2022-07-27 –, Blue
The package VectorEngine.jl enables the use of the SX-Aurora Tsubasa Vector Engine (VE) as an accelerator in hybrid Julia programs. It builds on GPUCompiler.jl leveraging the VEDA API as well as the LLVM-VE compiler and the Region Vectorizer. Even though the VE is very different from GPUs, using only few cores and arithmetic units with very long vector length, the package enables programmers to use it in a very similar way, simplifying the porting of Julia applications.
The talk introduces the VectorEngine.jl [1] package, the first port of the Julia programming language to the NEC SX-Aurora Tsubasa Vector Engine (VE) [2]. It describes the design choices made for enabling the Julia programming languages, architecture specific details, similarities and differences between VEs and GPUs and the currently supported features.
The current instances of the VE are equipped with 6 HBM2 modules that deliver 1.55 TB/s memory bandwidth to 8 or 10 cores. Each core consists of a full fledged scalar processing unit (SPU) and a vector processing unit (VPU) running with very long vector lengths of up to 256 x 64 bit or 512 x 32 bit words. With C, C++ and Fortran the VE can run programs natively, completely on the VE, OpenMP and MPI parallelized, with Linux system calls being processed on the host machine. Native VE programs can offload function calls to the host CPU (reverse offloading). Alternatively the VE can be used as an accelerator, with the main program running on the host CPU and performance-critical kernels being offloaded to the VE with the help of libraries like AVEO or VEDA [3]. Prominent users of the SX-Aurora Vector Engines are in weather and climate research (eg. Deutscher Wetterdienst), earth sciences research (JAMSTEC, Earth Simulator), fusion research (National Institute for Fusion Science, Japan).
For enabling the VE for Julia use we chose to use the normal offoading programming paradigm that treats the VE as an accelerator running particular code kernels. The GPUCompiler.jl module was slightly expanded and used in VectorEngine.jl to support VEDA on VE, similar to the GPU specific implementations CUDA.jl, AMDGPU.jl and oneAPI.jl. Although VEs are very different from GPUs, chosing a usage pattern similar to GPUs is the most promissing approach for reducing porting efforts and making multi-accelerator Julia code maintainable. With VectorEngine.jl we can declare device-side arrays and structures, copy data between host and device side, declare kernel functions, create cross-compiled objects that can be executed on the accelerator, or use a simple macro like @veda to run a function on the device side and hide steps like compilation and arguments transfer from the user.

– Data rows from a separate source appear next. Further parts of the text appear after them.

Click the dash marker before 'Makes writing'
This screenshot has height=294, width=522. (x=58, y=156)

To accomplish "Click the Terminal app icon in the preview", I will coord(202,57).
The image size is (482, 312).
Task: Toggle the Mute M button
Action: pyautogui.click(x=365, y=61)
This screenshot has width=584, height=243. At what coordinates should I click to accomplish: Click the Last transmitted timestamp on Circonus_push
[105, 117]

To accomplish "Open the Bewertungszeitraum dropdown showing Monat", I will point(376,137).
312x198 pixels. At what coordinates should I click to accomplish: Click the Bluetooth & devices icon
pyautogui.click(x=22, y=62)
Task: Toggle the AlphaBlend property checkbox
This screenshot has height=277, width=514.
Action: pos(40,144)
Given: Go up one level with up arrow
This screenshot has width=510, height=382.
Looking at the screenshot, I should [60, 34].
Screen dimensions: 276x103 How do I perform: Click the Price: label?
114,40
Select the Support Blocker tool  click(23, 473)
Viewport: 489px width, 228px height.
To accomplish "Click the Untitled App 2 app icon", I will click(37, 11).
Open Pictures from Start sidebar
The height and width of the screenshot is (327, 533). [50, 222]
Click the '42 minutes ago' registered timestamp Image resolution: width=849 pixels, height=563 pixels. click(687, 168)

For cross-compiling VE device code we use the LLVM-VE compiler. It is a slightly extended version of the upstream LLVM compiler that supports VE as an official architecture since late 2021. For vectorization inside the Julia device code we use the Region Vectorizer [4], an advanced outer loop vectorizer capable of handling divergent control flow. The Region Vectorizer does not do data-dependency analysis, therefore loops that need to be vectorized must be annotated by the programmer.

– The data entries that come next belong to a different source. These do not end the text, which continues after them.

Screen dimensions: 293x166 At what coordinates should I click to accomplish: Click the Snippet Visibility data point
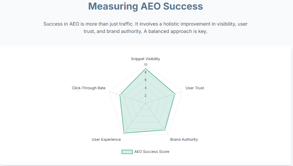146,69
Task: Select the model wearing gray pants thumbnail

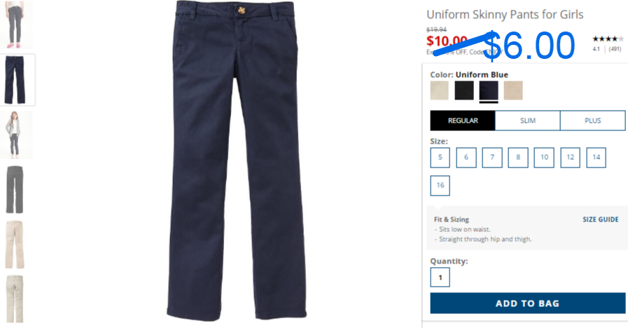Action: [16, 25]
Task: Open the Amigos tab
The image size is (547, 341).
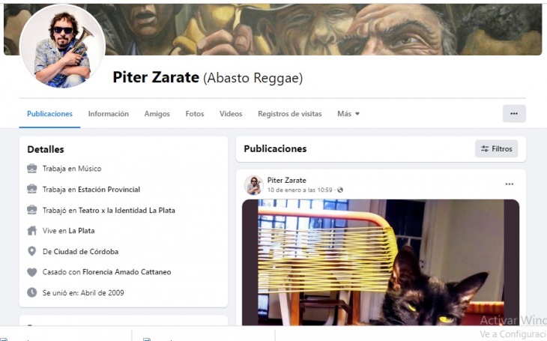Action: 157,114
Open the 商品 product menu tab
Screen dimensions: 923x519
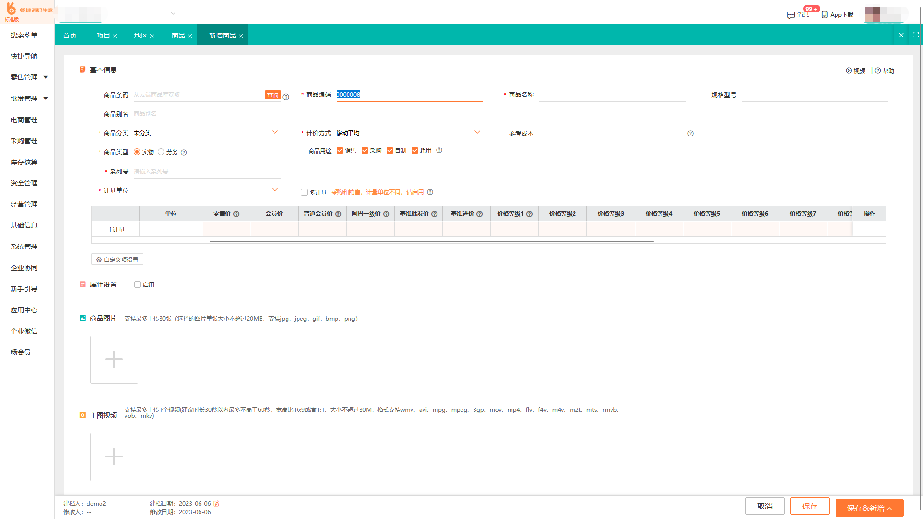(178, 36)
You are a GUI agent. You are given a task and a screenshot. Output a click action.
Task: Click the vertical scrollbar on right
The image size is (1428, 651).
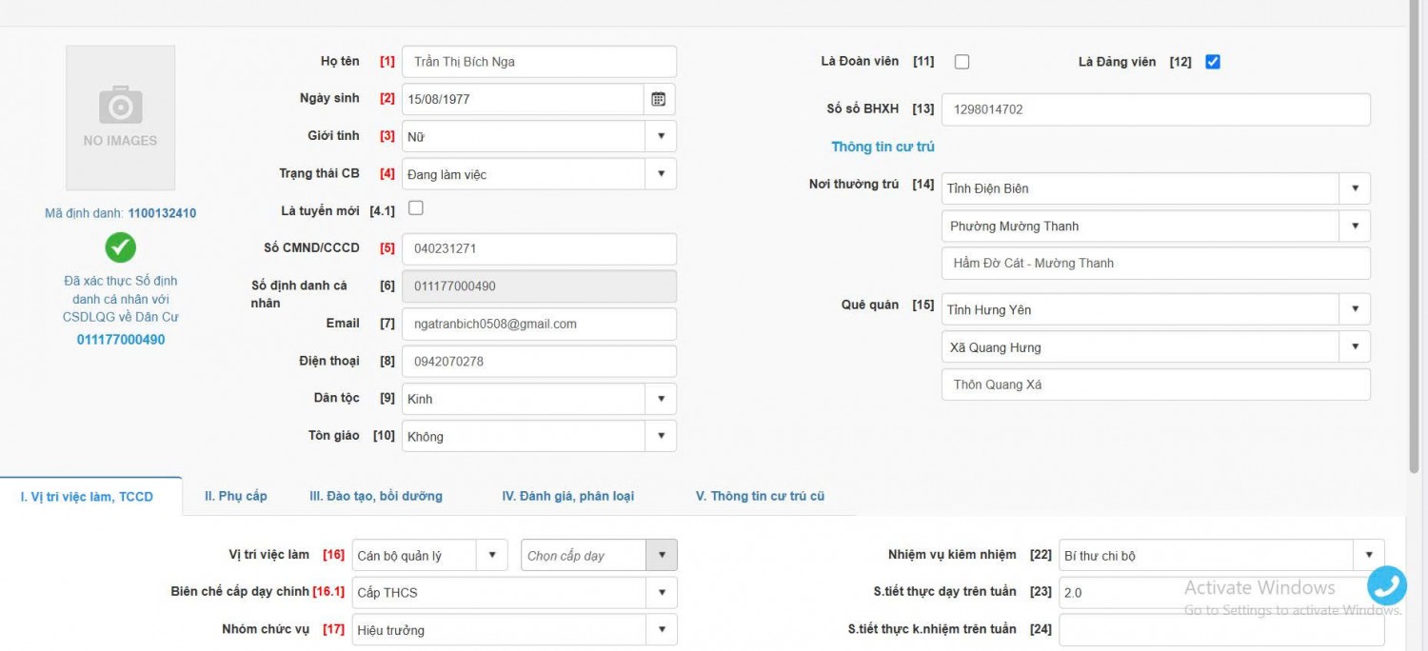(1414, 238)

At the time of the submission of the talk proposal VE device side Julia supports a very limited runtime, quite similar to that of other GPUs. It includes device arrays, transfer of structures, vectorization using the Region Vectorizer and device-side ccalls to libc functions as well as other VE libraries. We discuss the target of implementing most of the Julia runtime on the device side, a step that would enable a much wider range of codes on the accelerator.
[1] VectorEngine.jl github repository: https://github.com/sx-aurora-dev/VectorEngine.jl
[2] K. Komatsu et al, Performance evaluation of a vector supercomputer sx-aurora TSUBASA, https://dl.acm.org/doi/10.5555/3291656.3291728
[3] VEDA github repository: https://github.com/sx-aurora/veda
[4] Simon Moll, Vectorization system for unstructured codes with a Data-parallel Compiler IR, 2021, dissertation https://publikationen.sulb.uni-saarland.de/handle/20.500.11880/32453
Erich has worked on optimizing CFD and structural mechanics algorithms for parallel vector supercomputers, did Linux kernel development and research in distributed systems software and parallel file systems. Currently he leads a research and development group at NEC HPC Europe, his work topics cover system software and compilers for heterogeneous computing with NEC's SX-Aurora Vector Engine, augmenting HPC simulations with AI and integrating cloud technologies into HPC clusters.